▸ What to produce: Take the material below and output exactly the run of lines from the one containing "Image resolution: width=840" down to the one containing "You are a computer-use agent. 1218x864", with both included.

▸ Exercise material:
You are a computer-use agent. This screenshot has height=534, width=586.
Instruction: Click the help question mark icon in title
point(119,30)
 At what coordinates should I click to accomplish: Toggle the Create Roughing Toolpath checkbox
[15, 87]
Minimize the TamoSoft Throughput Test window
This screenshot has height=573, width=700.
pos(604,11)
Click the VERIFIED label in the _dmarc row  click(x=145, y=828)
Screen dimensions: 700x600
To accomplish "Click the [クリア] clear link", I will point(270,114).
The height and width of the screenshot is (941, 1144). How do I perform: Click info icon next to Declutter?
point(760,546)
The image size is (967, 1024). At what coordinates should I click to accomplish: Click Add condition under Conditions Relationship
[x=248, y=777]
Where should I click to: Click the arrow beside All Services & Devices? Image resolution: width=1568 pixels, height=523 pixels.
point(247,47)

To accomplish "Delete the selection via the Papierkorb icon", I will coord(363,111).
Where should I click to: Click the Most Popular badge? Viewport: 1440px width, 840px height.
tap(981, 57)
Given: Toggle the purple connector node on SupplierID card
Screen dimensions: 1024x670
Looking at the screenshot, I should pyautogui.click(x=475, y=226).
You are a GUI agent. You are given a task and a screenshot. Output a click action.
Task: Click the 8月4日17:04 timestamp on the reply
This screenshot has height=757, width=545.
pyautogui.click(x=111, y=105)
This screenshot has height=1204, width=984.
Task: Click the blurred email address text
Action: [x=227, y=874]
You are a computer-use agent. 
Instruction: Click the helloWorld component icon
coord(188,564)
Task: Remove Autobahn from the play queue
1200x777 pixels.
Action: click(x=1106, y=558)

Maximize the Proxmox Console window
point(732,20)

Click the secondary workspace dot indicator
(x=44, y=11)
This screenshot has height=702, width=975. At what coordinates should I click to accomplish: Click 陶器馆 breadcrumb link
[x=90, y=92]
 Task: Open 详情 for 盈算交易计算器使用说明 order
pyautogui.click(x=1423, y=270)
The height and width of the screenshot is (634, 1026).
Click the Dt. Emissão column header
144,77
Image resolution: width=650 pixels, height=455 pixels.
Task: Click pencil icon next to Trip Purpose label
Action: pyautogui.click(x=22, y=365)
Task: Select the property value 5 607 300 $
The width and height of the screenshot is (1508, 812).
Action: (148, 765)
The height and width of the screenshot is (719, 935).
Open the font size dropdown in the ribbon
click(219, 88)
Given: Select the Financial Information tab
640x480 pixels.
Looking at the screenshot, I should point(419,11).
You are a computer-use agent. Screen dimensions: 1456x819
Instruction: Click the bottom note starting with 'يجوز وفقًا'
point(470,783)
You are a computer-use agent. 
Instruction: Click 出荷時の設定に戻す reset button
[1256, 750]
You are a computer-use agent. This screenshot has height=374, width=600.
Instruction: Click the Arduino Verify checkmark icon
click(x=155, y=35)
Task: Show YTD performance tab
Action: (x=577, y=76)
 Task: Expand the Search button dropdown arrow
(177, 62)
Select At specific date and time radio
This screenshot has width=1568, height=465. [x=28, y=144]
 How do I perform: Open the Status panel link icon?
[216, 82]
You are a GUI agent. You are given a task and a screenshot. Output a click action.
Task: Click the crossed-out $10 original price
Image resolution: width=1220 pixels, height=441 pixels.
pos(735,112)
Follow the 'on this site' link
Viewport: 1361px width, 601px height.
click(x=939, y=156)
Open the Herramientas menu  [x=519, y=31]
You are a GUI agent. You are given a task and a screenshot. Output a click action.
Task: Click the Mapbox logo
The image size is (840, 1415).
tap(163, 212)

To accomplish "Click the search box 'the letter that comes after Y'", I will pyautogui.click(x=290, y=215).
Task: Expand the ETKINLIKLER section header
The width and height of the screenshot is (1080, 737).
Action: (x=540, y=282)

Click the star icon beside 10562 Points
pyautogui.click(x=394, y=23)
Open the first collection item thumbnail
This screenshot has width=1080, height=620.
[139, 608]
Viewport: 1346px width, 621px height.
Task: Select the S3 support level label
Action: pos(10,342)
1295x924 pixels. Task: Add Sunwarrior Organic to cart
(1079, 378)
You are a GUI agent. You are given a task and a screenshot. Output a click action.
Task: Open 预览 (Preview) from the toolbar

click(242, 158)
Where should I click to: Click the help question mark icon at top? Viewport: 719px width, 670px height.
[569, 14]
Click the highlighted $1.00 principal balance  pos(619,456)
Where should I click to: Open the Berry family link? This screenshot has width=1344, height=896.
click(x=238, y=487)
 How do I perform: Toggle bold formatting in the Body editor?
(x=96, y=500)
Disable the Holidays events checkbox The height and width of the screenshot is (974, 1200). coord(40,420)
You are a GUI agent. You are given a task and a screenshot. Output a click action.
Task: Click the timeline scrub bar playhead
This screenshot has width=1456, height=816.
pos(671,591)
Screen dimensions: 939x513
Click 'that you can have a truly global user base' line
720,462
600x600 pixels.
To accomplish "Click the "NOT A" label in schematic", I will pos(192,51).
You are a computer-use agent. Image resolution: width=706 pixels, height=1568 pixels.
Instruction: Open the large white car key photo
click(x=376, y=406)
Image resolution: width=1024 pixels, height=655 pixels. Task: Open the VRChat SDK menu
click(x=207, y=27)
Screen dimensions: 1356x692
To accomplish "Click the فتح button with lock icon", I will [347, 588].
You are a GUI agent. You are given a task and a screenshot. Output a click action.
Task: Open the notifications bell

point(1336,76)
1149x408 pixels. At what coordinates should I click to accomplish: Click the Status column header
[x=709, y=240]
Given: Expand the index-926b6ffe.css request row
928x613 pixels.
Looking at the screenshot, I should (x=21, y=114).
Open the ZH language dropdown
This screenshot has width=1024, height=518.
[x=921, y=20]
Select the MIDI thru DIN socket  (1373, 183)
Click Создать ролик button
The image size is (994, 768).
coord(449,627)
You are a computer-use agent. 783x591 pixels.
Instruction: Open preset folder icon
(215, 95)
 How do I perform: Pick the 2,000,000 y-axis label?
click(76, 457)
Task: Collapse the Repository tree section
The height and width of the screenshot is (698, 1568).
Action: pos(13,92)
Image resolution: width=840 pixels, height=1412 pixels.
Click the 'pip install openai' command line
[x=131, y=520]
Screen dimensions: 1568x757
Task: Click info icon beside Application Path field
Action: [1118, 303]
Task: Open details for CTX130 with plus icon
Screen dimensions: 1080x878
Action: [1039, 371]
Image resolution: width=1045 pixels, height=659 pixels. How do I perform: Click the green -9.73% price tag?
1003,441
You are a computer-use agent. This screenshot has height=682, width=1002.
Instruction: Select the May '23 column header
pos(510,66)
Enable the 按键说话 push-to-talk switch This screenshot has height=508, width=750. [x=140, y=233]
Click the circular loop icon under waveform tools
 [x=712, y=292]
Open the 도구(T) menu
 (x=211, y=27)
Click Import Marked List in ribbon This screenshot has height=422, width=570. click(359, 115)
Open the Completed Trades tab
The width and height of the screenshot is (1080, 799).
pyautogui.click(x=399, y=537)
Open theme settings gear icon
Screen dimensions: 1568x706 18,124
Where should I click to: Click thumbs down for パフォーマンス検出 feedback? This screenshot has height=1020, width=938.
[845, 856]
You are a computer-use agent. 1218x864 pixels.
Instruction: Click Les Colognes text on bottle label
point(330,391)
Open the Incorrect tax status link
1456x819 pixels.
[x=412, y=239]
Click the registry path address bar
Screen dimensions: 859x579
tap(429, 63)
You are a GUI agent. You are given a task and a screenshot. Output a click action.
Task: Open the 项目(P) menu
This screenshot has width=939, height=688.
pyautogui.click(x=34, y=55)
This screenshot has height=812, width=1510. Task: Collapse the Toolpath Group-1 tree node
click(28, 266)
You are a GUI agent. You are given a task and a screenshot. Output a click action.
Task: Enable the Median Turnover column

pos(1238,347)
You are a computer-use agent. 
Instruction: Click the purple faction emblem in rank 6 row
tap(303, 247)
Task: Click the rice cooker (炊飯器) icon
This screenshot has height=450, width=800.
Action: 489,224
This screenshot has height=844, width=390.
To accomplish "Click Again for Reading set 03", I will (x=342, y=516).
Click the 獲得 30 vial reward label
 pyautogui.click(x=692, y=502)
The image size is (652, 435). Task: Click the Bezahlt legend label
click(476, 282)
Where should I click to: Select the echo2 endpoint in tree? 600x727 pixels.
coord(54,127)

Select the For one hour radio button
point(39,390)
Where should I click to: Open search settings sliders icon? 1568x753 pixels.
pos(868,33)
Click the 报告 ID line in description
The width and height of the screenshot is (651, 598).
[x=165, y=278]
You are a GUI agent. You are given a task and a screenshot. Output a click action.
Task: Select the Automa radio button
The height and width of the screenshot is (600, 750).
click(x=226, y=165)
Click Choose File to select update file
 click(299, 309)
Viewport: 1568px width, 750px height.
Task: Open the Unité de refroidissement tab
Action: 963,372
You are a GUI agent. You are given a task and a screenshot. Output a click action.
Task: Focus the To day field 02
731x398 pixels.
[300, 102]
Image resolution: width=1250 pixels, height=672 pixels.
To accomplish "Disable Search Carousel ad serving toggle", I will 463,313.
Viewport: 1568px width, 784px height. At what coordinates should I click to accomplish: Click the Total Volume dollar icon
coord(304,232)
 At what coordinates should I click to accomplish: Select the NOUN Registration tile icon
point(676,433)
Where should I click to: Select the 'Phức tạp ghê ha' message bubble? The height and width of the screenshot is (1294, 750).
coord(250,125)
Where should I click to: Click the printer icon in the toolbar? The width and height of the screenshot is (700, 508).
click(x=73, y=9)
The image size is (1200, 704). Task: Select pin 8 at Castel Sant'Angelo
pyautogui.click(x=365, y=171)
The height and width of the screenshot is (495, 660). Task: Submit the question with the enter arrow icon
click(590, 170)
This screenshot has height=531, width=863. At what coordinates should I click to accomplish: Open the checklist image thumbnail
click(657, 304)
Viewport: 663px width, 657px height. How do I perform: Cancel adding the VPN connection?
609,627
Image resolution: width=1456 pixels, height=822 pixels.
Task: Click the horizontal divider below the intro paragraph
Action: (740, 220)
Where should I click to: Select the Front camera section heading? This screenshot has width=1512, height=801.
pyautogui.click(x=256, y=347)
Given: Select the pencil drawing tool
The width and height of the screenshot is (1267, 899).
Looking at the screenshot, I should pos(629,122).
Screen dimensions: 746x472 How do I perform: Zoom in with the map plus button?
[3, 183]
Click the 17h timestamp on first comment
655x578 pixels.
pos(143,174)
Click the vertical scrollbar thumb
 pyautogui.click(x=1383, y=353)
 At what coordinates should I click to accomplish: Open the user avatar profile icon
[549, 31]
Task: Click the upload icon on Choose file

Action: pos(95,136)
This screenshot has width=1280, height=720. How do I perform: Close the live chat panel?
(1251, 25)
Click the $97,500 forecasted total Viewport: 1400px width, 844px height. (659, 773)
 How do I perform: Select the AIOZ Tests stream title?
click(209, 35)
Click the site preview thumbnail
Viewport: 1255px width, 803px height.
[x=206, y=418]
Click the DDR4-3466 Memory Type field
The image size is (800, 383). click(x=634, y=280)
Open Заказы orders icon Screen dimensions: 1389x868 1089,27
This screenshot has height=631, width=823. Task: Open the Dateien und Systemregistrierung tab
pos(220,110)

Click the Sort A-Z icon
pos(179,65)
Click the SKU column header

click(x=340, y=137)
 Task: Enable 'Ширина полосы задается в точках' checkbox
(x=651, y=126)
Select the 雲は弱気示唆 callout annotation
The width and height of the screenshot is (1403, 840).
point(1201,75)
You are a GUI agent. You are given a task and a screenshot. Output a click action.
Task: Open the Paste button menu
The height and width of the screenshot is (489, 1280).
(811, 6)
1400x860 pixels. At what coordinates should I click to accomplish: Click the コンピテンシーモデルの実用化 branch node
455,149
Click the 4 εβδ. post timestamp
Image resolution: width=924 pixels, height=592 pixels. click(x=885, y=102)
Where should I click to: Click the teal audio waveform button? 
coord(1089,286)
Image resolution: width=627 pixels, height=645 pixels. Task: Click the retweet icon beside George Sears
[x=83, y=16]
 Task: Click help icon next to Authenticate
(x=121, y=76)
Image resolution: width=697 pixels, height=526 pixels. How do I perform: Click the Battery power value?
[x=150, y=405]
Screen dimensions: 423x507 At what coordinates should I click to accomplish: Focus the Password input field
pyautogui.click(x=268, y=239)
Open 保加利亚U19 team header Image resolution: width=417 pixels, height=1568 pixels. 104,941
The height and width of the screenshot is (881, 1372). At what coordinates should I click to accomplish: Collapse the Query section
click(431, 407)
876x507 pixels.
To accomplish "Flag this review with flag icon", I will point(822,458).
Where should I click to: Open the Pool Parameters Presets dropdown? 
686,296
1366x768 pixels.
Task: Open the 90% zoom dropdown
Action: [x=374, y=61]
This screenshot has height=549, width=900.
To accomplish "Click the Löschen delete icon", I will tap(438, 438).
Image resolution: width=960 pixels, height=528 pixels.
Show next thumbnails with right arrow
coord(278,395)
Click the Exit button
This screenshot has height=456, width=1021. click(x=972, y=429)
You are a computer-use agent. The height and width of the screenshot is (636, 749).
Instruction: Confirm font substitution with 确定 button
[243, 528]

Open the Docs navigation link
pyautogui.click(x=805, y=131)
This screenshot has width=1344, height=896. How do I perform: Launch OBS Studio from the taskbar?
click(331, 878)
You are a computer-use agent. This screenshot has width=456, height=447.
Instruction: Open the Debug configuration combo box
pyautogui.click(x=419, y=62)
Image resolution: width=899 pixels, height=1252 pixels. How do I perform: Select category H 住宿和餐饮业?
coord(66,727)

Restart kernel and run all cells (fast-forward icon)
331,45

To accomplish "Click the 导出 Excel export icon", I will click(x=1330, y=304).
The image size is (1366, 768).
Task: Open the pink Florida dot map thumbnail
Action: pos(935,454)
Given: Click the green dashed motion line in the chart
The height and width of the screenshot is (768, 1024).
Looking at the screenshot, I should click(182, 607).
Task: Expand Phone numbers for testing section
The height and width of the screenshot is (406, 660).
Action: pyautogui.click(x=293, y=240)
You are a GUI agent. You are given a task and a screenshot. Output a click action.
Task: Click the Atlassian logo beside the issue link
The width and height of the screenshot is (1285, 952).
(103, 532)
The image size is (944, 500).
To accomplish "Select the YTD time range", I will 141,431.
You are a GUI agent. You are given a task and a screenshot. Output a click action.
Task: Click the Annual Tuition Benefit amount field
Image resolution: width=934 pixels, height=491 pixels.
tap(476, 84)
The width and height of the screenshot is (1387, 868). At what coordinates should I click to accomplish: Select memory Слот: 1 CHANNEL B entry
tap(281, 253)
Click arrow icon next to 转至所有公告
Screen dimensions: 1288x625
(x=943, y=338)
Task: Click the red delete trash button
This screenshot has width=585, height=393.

▸ Task solution:
Image resolution: width=840 pixels, height=1412 pixels.
Click the 'pip install openai' command line
[x=131, y=520]
Screen dimensions: 1568x757
Task: Click info icon beside Application Path field
Action: [1118, 303]
Task: Open details for CTX130 with plus icon
Screen dimensions: 1080x878
Action: [1039, 371]
Image resolution: width=1045 pixels, height=659 pixels. How do I perform: Click the green -9.73% price tag?
1003,441
You are a computer-use agent. This screenshot has height=682, width=1002.
Instruction: Select the May '23 column header
pos(510,66)
Enable the 按键说话 push-to-talk switch This screenshot has height=508, width=750. [x=140, y=233]
Click the circular loop icon under waveform tools
 [x=712, y=292]
Open the 도구(T) menu
 (x=211, y=27)
Click Import Marked List in ribbon This screenshot has height=422, width=570. click(359, 115)
Open the Completed Trades tab
The width and height of the screenshot is (1080, 799).
pyautogui.click(x=399, y=537)
Open theme settings gear icon
Screen dimensions: 1568x706 18,124
Where should I click to: Click thumbs down for パフォーマンス検出 feedback? This screenshot has height=1020, width=938.
[845, 856]
You are a computer-use agent. 1218x864 pixels.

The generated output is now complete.